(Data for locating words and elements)

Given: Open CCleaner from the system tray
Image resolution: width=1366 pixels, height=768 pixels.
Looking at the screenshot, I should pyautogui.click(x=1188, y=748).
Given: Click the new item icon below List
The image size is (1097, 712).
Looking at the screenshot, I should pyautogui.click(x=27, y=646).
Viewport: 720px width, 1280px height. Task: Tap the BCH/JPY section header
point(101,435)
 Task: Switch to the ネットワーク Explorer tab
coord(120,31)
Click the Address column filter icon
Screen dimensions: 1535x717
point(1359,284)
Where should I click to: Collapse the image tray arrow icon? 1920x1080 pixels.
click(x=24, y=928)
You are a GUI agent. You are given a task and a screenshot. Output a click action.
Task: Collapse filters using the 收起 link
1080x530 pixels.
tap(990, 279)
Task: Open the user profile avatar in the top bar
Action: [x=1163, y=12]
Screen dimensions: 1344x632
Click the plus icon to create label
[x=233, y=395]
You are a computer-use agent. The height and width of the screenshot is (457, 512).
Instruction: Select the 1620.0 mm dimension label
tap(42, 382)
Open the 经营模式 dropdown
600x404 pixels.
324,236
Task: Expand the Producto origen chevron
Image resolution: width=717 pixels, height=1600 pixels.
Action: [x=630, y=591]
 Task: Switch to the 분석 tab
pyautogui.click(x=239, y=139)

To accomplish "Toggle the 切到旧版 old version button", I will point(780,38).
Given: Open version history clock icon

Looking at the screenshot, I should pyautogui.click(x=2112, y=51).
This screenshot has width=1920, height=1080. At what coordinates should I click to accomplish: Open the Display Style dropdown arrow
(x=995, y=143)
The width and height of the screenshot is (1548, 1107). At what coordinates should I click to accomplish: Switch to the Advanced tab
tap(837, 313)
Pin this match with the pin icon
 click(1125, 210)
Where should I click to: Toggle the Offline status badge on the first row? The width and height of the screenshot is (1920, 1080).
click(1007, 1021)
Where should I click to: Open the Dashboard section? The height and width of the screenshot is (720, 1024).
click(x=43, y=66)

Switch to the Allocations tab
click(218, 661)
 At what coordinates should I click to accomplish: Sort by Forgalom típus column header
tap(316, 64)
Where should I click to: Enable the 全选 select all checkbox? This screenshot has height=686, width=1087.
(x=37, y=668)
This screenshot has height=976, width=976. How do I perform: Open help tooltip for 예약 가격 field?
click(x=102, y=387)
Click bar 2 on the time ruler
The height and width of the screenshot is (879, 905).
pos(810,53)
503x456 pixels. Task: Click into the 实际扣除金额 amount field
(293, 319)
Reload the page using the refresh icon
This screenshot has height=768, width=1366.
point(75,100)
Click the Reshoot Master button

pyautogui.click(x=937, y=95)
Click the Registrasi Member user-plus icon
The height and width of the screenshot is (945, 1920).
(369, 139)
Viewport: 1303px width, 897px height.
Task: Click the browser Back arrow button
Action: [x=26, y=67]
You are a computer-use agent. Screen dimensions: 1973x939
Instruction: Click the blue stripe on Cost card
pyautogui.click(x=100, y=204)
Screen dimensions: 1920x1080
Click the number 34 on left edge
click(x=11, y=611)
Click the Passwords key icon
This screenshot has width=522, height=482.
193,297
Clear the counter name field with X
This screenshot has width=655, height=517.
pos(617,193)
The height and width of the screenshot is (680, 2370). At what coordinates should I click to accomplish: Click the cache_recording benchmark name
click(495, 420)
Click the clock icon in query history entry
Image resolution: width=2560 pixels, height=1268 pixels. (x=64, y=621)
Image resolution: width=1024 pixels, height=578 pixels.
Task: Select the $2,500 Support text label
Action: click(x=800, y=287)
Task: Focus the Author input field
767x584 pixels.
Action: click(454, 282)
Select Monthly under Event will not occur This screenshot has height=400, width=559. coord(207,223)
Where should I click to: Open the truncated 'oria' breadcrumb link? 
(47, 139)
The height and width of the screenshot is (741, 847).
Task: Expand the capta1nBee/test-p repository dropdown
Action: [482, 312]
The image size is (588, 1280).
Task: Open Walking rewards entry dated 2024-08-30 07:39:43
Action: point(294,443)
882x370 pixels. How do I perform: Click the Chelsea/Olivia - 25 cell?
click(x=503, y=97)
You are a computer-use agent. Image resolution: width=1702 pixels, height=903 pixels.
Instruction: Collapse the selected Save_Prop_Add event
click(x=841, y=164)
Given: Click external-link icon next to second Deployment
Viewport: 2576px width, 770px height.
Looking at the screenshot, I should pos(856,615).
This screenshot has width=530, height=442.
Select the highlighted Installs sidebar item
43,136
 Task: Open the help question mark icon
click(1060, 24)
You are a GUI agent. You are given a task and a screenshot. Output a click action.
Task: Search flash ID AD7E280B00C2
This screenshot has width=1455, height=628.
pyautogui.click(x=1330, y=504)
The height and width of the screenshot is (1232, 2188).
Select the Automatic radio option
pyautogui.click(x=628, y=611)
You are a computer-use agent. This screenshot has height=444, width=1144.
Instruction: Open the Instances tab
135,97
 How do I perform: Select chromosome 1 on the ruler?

▶ _Given exercise_
Copy the rows above word for word, everything from the line containing "You are a computer-use agent. The" down to the line containing "click(x=43, y=66)", both included.

▶ _Solved exercise_
You are a computer-use agent. The height and width of the screenshot is (457, 512).
Instruction: Select the 1620.0 mm dimension label
tap(42, 382)
Open the 经营模式 dropdown
600x404 pixels.
324,236
Task: Expand the Producto origen chevron
Image resolution: width=717 pixels, height=1600 pixels.
Action: [x=630, y=591]
 Task: Switch to the 분석 tab
pyautogui.click(x=239, y=139)

To accomplish "Toggle the 切到旧版 old version button", I will point(780,38).
Given: Open version history clock icon

Looking at the screenshot, I should pyautogui.click(x=2112, y=51).
This screenshot has width=1920, height=1080. At what coordinates should I click to accomplish: Open the Display Style dropdown arrow
(x=995, y=143)
The width and height of the screenshot is (1548, 1107). At what coordinates should I click to accomplish: Switch to the Advanced tab
tap(837, 313)
Pin this match with the pin icon
 click(1125, 210)
Where should I click to: Toggle the Offline status badge on the first row? The width and height of the screenshot is (1920, 1080).
click(1007, 1021)
Where should I click to: Open the Dashboard section? The height and width of the screenshot is (720, 1024).
click(x=43, y=66)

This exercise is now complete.